Une heure, juste une heure
Nous nous étions donné rendez-vous il y a un moment et j’étais là à l’attendre depuis déjà une demi-heure quand elle est arrivée essoufflée. Elle avait dû envoyer un courriel à Boston avant de partir et ça avait été plus long que prévu. Mais elle était là et elle avait une heure devant elle. On devait l’appeler de Londres dans une heure et demie.
Une heure pour rattraper quinze ans. Cela me paraissait bien court. Entre deux bouchées de la salade qu’elle a à peine touchée, elle a fait le tour de sa vie, le Blackberry pas loin. Au cas où.
Je n’avais pas de success story à raconter, j’ai écouté la sienne. Pleine de chiffres, de contacts, de voyages d’affaires. Mon combat pour la langue française était bien insipide. Dans quinze ans, tout le monde allait parler mandarin, loi du marché oblige, m’a-t-elle expliqué, forte de son MBA et de son expérience.
Puis l’heure a passé. C’est moi qui maintenant étais essoufflée.
Je l’ai regardée courir vers sa voiture. La jeune femme que j’avais connue n’existait plus. Et probablement n’allais-je pas revoir ce qu’elle est devenue. Le monde l’attendait au bout du fil alors que moi, un livre m’attendait. Et soudainement, ma respiration est devenue normale.
*toile de David Park
J’aime l’ambiance de ton récit !
Bonne soirée, Lali !
Comment by naline — 20 décembre 2010 @ 14:49
Une fracture entre les êtres bien illustrée. Des destins parallèles qui ne peuvent plus cheminer ensemble.
ça fait mal ou ça aide à tourner la page.

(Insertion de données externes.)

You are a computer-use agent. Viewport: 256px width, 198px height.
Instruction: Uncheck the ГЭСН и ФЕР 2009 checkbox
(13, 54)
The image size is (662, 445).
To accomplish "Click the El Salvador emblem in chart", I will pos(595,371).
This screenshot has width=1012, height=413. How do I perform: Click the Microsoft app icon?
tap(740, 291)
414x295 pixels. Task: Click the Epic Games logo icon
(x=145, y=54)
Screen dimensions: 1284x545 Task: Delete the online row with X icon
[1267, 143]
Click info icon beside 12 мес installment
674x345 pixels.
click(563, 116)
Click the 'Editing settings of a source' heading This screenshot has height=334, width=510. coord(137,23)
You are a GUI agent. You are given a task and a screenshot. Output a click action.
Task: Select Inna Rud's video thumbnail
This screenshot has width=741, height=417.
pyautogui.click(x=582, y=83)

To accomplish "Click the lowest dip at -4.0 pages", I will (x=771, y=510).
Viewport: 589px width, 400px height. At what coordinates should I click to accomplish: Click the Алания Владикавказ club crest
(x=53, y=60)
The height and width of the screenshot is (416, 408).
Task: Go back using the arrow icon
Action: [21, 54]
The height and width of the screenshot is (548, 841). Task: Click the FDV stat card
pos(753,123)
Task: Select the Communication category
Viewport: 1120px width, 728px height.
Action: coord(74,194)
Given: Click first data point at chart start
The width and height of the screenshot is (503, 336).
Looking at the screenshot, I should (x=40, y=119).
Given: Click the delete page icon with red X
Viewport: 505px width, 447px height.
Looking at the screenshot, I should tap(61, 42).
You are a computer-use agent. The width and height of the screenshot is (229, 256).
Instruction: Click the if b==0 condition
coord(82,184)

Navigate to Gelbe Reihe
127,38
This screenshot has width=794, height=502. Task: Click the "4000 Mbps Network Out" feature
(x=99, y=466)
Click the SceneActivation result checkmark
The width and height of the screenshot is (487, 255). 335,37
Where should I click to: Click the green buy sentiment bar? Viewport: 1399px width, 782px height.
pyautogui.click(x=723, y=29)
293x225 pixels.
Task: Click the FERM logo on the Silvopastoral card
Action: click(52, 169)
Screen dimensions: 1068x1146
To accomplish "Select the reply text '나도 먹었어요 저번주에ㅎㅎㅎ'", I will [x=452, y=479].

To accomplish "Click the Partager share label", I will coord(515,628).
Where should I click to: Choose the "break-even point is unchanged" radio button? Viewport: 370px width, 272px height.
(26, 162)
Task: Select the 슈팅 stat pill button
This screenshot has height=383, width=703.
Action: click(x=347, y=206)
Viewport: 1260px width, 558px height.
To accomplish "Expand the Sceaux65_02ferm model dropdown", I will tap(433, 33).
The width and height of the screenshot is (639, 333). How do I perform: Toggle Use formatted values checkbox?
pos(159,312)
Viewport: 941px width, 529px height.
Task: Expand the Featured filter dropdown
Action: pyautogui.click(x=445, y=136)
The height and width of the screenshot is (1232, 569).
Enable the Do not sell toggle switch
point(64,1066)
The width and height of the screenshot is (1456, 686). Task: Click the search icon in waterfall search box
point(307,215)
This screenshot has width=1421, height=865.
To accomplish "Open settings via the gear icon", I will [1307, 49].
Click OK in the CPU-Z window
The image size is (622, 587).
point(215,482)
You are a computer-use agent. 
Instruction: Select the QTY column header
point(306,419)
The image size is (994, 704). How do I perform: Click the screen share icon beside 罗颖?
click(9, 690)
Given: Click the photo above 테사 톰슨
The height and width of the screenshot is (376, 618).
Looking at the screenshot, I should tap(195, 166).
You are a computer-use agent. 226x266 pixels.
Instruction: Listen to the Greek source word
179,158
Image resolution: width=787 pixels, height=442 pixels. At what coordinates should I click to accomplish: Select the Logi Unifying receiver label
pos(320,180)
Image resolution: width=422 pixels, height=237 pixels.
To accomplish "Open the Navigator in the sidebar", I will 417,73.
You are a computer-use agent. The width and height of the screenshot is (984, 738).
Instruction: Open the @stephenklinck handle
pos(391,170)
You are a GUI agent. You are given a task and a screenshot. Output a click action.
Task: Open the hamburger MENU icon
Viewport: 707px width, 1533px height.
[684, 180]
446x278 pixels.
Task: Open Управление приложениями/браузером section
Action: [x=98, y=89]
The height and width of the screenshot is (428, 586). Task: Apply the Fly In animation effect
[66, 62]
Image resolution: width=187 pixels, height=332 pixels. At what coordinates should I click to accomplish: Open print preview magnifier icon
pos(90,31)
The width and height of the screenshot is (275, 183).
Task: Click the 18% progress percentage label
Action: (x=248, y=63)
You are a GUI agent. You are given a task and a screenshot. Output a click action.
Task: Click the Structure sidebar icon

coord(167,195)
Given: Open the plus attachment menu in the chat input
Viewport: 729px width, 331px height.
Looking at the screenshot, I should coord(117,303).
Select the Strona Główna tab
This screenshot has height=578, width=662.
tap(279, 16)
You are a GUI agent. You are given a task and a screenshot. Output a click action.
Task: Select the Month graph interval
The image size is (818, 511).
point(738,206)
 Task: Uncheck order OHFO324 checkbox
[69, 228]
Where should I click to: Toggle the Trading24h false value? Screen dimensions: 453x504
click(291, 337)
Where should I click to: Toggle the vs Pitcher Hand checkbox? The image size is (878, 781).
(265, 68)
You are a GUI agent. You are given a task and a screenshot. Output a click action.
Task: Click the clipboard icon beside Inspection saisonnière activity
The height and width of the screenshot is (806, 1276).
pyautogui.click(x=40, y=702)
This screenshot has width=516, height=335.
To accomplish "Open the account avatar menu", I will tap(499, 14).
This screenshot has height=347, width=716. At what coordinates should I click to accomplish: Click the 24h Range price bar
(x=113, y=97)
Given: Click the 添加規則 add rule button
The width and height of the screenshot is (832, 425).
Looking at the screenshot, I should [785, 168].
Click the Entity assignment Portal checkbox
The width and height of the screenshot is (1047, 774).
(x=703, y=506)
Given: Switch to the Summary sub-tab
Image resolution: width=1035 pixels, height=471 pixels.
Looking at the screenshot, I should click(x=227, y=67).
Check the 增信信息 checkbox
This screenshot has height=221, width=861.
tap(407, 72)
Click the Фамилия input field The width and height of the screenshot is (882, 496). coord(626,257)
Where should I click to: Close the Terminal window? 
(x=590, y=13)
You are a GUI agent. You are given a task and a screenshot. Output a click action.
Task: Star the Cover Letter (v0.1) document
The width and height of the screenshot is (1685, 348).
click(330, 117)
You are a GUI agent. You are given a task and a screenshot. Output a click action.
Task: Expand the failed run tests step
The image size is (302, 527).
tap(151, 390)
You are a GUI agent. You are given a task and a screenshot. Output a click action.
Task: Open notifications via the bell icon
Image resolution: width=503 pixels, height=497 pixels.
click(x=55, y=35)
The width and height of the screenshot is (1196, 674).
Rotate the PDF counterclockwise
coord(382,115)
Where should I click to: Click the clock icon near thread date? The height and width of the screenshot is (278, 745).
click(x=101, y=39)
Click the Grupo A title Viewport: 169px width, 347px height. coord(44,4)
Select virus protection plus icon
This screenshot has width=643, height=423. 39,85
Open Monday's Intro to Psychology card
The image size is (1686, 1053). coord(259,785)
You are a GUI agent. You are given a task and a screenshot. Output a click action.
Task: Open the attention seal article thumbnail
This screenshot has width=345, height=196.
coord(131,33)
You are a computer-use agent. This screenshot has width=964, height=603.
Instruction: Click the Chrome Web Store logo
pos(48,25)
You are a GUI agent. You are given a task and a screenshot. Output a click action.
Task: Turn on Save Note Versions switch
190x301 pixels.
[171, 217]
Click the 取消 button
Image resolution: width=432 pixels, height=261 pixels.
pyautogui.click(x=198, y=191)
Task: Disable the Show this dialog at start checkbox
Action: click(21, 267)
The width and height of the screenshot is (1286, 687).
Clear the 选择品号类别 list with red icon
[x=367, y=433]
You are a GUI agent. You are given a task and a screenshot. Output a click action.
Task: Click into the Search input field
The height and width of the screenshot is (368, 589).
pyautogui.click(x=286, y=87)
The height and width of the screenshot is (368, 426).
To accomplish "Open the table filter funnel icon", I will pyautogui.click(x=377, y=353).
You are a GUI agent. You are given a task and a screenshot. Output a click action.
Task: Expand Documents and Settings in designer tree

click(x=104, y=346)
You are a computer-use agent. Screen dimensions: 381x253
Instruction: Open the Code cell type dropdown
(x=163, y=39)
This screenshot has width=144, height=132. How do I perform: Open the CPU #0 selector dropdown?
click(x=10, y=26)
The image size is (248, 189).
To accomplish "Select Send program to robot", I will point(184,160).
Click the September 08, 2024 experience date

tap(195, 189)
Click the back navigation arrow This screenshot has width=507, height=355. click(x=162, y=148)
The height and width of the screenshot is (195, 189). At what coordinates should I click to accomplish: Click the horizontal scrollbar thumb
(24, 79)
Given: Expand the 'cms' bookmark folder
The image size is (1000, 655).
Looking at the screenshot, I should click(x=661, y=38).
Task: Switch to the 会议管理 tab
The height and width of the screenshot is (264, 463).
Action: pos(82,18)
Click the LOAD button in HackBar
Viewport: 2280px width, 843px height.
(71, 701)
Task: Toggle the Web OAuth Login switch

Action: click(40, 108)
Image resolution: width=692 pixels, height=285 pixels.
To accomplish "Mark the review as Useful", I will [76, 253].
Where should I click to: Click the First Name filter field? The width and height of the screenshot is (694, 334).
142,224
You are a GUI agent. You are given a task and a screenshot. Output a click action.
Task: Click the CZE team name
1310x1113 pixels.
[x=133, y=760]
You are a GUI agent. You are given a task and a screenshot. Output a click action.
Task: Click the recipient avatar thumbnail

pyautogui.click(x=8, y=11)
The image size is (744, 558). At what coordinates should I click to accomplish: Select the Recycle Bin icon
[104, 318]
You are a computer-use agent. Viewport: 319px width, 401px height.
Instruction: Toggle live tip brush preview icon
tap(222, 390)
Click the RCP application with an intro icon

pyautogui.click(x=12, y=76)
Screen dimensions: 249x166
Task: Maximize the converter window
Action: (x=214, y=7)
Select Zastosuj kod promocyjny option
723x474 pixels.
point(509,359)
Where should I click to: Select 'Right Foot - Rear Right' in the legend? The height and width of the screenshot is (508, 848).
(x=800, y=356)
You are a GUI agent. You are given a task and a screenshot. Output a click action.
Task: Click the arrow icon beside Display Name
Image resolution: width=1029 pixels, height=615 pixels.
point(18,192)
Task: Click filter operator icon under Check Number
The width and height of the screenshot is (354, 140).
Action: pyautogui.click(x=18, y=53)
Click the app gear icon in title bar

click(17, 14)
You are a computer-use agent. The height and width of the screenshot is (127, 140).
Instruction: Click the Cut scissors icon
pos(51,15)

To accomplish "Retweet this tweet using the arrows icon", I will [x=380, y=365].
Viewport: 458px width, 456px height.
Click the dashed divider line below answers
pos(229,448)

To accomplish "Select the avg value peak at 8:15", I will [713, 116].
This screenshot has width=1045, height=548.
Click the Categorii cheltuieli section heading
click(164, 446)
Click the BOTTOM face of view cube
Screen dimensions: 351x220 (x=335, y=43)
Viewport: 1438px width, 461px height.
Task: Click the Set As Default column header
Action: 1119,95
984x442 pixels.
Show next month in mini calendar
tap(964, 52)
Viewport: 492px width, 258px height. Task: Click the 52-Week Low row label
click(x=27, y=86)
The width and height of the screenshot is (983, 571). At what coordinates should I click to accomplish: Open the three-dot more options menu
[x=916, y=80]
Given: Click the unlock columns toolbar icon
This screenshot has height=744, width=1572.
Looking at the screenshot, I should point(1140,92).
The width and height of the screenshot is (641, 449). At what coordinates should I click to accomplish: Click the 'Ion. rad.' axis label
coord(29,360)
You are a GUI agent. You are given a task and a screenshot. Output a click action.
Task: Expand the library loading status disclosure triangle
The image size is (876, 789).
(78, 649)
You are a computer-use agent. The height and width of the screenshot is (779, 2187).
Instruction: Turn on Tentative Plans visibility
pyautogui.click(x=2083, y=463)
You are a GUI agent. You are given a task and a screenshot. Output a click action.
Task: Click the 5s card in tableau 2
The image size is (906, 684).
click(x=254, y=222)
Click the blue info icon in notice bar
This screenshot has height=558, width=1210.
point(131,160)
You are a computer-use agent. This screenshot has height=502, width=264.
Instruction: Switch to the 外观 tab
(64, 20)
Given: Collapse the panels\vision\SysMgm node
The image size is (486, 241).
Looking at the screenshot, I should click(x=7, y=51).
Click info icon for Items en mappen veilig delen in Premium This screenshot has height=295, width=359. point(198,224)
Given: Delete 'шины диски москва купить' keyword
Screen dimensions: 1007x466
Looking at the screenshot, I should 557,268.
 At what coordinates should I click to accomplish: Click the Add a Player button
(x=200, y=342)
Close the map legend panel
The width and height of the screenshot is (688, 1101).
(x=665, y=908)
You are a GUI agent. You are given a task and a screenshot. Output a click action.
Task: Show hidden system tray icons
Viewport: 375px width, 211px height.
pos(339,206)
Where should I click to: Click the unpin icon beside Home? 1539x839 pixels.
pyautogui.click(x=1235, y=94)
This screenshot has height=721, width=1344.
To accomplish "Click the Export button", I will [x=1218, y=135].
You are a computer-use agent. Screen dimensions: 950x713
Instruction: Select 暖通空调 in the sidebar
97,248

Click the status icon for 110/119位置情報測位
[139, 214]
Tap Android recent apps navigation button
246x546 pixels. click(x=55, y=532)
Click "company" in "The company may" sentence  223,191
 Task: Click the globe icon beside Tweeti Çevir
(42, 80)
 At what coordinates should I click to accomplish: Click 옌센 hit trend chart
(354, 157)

Comment by Maïté — 20 décembre 2010 @ 15:12
Ouf, j’ai repris mon souffle également tant je l’ai bien imaginée. J’en ai connu des personnes semblables et parfois même je pouvais les envier. Mais non, pas possible, je suis efficace mais dans la lenteur… Et il n’est pas sûr que ce tourbillon ait réussi sa vie, comme elle pourrait nous amener à le croire.
Comment by LOU — 20 décembre 2010 @ 15:23
On espère si souvent retrouver la complicité, le ton simple et vrai que l’on avait avant, avant … un récit bien mené Lali comme tu sais le faire toujours. Le souffle était un peu court pour te suivre. Je suis certaine que je lui laisse son Blackberry et si tu veux bien me prêter un livre ? 😉
Bises
Comment by Chris — 21 décembre 2010 @ 4:09
Parfois, on croit que tout sera comme avant… deux amies qui dialoguent, qui rient, qui partage mais d’après ton billet, Lali, on est loin de tout cela… ce n’est plus un dialogue, c’est un monologue et la belle complicité qui devait exister avant, n’existe plus! Un coup de vent est passé…
Comment by Denise — 21 décembre 2010 @ 7:44
Comme le dit si bien Denise « un coup de vent est passé » et je me sens déjà dépassée par cette vie où le monde s’est enroulé volontairement dans la camisole de force des moyens de communication hyper sophistiqués.
Pour Noël tous veulent des colliers anti-liberté, des agendas super déjà remplis et planifiés, des « amis » de collection et la gloire de prétendre pouvoir tout faire. Je dirais plutôt: tout effleurer…mais savent-ils encore ce que c’est qu’une fleur…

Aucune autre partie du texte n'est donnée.